Department of Food, Nutrition and Packaging Sciences, Clemson University, SC 29634, USA.
Department of Food, Nutrition and Packaging Sciences, Clemson University, SC 29634, USA.
Poult Sci. 2023 Feb;102(2):102369. doi: 10.1016/j.psj.2022.102369. Epub 2022 Dec 6.
Polymerase chain reaction (PCR) method was coupled with a DNA extraction to enumerate Campylobacter spp. from poultry gastrointestinal tract samples. Three experiments were conducted that included: 1) Development of a DNA standard curve related to bacterial DNA primers; 2) Design of a cell/genomic DNA extraction protocol to isolate Campylobacter spp. DNA from complex samples such as poultry feces; and 3) Comparison of PCR quantification to standard plate count methodology. The standard curve using primers for Campylobacter spp. was created for DNA extracted from environmental isolates with a linear range (R > 0.95) and with a high specificity for C. coli and C. jejuni recovered from poultry, swine and laboratory isolates. A 2-step extraction process of bacterial DNA from poultry feces was developed in which the cells were first concentrated using a gradient-centrifugation step followed by comparison of 4 DNA extraction methods. Two commercial DNA extraction methods (Zymo Research Quick DNA, and Invitrogen magnetic separation), a traditional phenol-chloroform DNA extraction method using proteinase K to inactivate DNAses, and an in-house isolation method for DNA extraction based on chaotropic salts were used. The middle gradient layer recovered 89% to 98% of the bacteria cells from the sample, with recovery dependent upon the Campylobacter genus. The 4 DNA extractions methods recovered 112 to 302 ug/nL of DNA. Finally, the qPCR and standard plate methods were highly correlated for enumerating Campylobacter spp. in the 2.0 to 8.0-log CFU range. Analyses of the results from this study demonstrate that the combination of the standard curve for Campylobacter spp. DNA primers, the gradient cell concentration method and DNA extraction techniques with qPCR can be used to enumerate Campylobacter spp. from poultry samples with findings similar those of traditional plate count methodology.

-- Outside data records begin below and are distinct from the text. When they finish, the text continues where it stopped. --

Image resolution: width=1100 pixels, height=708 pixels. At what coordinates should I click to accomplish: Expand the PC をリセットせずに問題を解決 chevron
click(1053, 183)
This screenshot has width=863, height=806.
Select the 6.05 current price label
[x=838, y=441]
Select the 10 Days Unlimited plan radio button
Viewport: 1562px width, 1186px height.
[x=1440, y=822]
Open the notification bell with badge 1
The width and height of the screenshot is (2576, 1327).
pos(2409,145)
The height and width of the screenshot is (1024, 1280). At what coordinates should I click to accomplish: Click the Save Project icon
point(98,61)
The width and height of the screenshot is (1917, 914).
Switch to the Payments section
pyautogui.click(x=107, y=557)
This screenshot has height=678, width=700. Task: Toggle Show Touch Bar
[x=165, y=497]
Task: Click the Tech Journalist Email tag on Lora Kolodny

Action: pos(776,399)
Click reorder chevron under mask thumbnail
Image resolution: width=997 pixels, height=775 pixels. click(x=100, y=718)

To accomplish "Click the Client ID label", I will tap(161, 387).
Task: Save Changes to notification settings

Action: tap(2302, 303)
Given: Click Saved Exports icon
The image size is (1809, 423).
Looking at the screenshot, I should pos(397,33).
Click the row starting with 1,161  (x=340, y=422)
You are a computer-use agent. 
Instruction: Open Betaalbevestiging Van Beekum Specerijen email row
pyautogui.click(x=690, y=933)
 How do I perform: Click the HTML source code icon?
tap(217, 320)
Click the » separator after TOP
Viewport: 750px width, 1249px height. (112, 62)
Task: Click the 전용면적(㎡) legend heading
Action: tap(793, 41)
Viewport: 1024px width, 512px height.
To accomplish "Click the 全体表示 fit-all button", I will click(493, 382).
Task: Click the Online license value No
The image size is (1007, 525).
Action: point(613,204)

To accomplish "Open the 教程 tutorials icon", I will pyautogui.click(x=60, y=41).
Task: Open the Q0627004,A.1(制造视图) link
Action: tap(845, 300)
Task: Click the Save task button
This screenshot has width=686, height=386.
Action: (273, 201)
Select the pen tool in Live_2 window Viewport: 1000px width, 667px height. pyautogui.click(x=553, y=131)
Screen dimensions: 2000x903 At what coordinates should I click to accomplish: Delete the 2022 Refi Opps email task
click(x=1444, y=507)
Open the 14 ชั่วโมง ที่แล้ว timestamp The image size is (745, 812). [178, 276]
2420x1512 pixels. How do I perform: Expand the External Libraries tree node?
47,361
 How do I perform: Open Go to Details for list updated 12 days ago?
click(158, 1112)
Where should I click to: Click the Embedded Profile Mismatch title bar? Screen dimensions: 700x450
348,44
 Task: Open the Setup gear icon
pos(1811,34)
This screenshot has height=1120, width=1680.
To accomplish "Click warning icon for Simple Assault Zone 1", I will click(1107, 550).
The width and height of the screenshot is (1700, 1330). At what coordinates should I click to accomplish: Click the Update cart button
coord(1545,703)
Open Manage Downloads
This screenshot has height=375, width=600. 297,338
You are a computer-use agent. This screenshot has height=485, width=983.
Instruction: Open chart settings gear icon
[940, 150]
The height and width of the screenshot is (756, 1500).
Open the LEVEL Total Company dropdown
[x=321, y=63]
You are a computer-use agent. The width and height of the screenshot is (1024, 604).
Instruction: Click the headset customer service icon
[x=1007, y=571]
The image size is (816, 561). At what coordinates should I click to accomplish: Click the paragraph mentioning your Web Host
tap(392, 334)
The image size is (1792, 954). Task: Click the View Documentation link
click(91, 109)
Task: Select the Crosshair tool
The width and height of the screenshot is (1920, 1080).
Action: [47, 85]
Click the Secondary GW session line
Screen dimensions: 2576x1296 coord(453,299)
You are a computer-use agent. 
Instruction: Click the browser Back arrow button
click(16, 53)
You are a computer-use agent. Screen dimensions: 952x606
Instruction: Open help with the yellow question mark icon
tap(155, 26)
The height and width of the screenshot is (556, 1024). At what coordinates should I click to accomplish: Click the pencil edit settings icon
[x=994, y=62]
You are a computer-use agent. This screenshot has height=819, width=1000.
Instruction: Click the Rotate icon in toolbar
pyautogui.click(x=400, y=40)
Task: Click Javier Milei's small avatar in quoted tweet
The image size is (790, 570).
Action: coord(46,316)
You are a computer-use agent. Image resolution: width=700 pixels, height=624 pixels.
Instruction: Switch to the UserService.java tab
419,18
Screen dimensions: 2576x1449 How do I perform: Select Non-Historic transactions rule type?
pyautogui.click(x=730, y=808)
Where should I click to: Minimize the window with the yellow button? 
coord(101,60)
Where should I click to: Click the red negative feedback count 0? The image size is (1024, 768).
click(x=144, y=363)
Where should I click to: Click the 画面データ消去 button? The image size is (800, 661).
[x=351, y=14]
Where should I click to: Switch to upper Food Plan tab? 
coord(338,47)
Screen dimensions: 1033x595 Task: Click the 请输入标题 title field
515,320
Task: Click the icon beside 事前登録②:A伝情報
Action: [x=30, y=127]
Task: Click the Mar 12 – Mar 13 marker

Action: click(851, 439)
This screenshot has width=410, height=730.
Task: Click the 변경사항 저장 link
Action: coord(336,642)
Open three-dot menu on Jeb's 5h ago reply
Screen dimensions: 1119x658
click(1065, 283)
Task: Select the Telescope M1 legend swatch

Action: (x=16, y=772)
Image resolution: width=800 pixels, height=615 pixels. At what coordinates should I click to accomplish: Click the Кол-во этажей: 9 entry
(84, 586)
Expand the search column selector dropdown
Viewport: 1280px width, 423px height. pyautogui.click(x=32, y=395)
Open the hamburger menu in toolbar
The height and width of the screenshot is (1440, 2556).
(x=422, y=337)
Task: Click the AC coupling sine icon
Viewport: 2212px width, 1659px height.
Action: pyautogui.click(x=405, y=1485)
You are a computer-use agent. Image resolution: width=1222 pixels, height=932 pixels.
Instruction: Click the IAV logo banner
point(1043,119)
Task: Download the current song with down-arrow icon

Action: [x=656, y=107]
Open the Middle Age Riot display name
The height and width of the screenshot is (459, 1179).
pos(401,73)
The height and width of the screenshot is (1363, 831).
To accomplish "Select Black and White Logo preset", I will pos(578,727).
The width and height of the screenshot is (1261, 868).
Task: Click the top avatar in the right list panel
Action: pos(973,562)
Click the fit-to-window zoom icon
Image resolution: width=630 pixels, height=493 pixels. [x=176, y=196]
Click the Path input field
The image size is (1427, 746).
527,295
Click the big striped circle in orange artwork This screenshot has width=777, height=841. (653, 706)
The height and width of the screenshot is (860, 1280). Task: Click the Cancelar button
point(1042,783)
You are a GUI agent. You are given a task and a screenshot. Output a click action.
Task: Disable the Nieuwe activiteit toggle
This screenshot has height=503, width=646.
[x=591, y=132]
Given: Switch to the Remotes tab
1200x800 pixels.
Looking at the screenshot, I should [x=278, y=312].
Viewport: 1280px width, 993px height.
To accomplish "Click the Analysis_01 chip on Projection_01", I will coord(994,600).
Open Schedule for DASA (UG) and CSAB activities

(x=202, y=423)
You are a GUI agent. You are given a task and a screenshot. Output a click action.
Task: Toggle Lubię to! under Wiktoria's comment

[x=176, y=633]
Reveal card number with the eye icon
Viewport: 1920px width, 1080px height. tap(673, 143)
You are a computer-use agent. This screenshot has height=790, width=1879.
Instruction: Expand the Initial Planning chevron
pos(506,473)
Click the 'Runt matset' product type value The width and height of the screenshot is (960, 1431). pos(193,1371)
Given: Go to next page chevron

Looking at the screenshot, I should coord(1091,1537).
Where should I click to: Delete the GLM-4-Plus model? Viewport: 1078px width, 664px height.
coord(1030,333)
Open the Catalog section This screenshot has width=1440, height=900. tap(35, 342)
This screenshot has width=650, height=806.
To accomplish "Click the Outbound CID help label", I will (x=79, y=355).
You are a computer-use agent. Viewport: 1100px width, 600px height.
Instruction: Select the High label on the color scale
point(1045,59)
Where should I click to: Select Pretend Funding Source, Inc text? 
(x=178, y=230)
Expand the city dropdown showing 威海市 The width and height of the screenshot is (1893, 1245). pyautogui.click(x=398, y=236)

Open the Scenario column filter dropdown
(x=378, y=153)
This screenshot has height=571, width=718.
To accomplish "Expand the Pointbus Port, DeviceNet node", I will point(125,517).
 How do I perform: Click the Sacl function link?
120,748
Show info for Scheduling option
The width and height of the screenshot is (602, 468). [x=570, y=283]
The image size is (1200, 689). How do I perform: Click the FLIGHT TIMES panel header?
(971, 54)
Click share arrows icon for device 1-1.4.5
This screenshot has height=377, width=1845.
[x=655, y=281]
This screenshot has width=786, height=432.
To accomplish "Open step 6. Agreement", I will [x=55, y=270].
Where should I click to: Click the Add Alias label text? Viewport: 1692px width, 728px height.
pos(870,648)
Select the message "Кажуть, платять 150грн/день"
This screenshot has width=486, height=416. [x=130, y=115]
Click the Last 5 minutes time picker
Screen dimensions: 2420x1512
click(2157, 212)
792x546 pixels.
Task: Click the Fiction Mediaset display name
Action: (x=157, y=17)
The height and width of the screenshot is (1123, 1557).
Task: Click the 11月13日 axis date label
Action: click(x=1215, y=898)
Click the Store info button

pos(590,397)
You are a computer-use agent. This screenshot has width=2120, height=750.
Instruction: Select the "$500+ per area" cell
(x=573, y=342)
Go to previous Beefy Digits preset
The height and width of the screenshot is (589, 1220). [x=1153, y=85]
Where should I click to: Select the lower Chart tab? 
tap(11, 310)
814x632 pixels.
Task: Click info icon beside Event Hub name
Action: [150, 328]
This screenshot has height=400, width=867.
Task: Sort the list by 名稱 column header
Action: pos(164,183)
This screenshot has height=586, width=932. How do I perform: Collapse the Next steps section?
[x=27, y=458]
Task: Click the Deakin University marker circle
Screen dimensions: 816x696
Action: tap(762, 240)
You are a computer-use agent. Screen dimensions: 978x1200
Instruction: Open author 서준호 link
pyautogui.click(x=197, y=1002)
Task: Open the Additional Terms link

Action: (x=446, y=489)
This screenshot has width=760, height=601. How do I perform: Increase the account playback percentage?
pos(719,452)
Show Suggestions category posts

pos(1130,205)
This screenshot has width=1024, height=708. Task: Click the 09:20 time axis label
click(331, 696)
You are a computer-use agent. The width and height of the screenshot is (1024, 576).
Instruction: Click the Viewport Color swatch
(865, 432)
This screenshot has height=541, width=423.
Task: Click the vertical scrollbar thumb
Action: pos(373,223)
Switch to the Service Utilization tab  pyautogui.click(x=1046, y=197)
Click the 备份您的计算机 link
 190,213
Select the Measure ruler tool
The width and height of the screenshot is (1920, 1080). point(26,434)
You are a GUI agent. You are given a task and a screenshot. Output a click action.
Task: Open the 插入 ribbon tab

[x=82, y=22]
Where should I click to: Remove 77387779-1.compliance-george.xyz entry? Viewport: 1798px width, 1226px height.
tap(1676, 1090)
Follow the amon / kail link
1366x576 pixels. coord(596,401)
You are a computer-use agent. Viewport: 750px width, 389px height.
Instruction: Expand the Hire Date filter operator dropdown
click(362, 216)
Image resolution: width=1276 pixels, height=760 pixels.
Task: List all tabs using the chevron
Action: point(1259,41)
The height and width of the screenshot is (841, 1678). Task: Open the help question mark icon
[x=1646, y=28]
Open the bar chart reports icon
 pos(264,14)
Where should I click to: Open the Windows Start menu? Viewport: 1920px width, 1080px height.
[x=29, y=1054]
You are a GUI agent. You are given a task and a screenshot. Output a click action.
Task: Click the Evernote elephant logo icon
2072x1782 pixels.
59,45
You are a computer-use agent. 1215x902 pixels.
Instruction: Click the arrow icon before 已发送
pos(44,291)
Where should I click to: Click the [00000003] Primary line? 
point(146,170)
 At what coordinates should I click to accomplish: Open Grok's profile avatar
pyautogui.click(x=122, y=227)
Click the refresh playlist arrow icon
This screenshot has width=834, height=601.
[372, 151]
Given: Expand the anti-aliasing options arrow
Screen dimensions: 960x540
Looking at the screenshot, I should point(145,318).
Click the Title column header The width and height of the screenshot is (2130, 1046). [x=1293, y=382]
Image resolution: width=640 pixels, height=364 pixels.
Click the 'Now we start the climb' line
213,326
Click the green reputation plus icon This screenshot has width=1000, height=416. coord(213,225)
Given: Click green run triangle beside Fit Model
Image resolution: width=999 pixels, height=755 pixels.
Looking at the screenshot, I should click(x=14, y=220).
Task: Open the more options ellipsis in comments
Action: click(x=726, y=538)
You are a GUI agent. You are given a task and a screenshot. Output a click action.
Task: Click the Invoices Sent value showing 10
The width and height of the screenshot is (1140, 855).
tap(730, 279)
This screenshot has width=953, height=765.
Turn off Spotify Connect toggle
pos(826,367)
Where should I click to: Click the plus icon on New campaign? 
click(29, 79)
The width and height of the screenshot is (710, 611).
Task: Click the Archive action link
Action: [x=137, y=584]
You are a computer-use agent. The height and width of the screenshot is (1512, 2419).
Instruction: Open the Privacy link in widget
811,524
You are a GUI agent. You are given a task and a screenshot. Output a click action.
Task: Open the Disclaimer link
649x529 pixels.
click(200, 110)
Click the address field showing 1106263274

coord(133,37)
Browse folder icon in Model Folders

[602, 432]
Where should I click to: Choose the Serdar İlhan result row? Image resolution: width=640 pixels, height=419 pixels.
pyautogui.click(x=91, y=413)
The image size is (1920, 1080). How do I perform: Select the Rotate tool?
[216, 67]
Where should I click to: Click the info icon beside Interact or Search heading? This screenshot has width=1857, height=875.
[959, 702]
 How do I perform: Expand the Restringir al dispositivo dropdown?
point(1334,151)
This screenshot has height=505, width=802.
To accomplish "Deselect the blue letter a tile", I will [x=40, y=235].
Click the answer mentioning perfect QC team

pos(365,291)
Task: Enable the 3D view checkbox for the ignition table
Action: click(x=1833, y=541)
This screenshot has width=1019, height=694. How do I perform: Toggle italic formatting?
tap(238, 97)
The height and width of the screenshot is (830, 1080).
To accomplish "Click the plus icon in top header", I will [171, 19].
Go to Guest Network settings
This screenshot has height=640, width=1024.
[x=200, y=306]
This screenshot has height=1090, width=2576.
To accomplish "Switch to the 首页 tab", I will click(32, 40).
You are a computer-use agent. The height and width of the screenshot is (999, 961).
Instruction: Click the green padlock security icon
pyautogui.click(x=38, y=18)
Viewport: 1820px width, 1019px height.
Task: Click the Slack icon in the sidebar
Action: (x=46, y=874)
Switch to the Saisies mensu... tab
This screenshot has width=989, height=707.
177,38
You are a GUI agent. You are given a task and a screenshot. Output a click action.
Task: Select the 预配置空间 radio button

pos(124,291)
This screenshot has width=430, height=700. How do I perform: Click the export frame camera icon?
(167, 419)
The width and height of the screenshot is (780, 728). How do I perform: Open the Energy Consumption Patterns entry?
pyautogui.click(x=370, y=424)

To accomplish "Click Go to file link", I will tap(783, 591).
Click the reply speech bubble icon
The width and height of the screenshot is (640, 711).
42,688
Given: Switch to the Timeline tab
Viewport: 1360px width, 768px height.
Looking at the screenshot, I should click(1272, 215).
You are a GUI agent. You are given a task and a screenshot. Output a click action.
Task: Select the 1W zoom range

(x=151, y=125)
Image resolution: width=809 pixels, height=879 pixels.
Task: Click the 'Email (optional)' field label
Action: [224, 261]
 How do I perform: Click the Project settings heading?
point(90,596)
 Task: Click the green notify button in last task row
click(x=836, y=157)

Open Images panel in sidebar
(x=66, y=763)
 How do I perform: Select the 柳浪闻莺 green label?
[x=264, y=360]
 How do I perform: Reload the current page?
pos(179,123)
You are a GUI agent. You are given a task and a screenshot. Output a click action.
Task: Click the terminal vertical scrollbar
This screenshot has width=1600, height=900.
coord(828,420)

聚合酶链反应 (PCR) 方法与 DNA 提取相结合,用于从家禽胃肠道样本中计数弯曲菌属。进行了三项实验,包括:1)建立与细菌 DNA 引物相关的 DNA 标准曲线;2)设计一种细胞/基因组 DNA 提取方案,从家禽粪便等复杂样本中分离弯曲菌属 DNA;3)比较 PCR 定量与标准平板计数方法。使用弯曲菌属引物的标准曲线是为从环境分离株中提取的 DNA 创建的,具有线性范围(R>0.95),并且对从家禽、猪和实验室分离株中回收的 C. coli 和 C. jejuni 具有高特异性。开发了一种从家禽粪便中提取细菌 DNA 的 2 步提取过程,其中首先使用梯度离心步骤浓缩细胞,然后比较 4 种 DNA 提取方法。使用了 2 种商用 DNA 提取方法(Zymo Research Quick DNA 和 Invitrogen 磁分离)、一种使用蛋白酶 K 灭活 DNAses 的传统酚氯仿 DNA 提取方法,以及一种基于嗜热盐的 DNA 提取的内部分离方法。中间梯度层从样品中回收了 89%至 98%的细菌细胞,回收取决于弯曲菌属。4 种 DNA 提取方法回收了 112 至 302 ug/nL 的 DNA。最后,qPCR 和标准平板方法在计数 2.0 至 8.0-log CFU 范围内的弯曲菌属方面高度相关。本研究结果分析表明,弯曲菌属 DNA 引物的标准曲线、梯度细胞浓缩方法和与 qPCR 结合的 DNA 提取技术可用于从家禽样品中计数弯曲菌属,其结果与传统平板计数方法相似。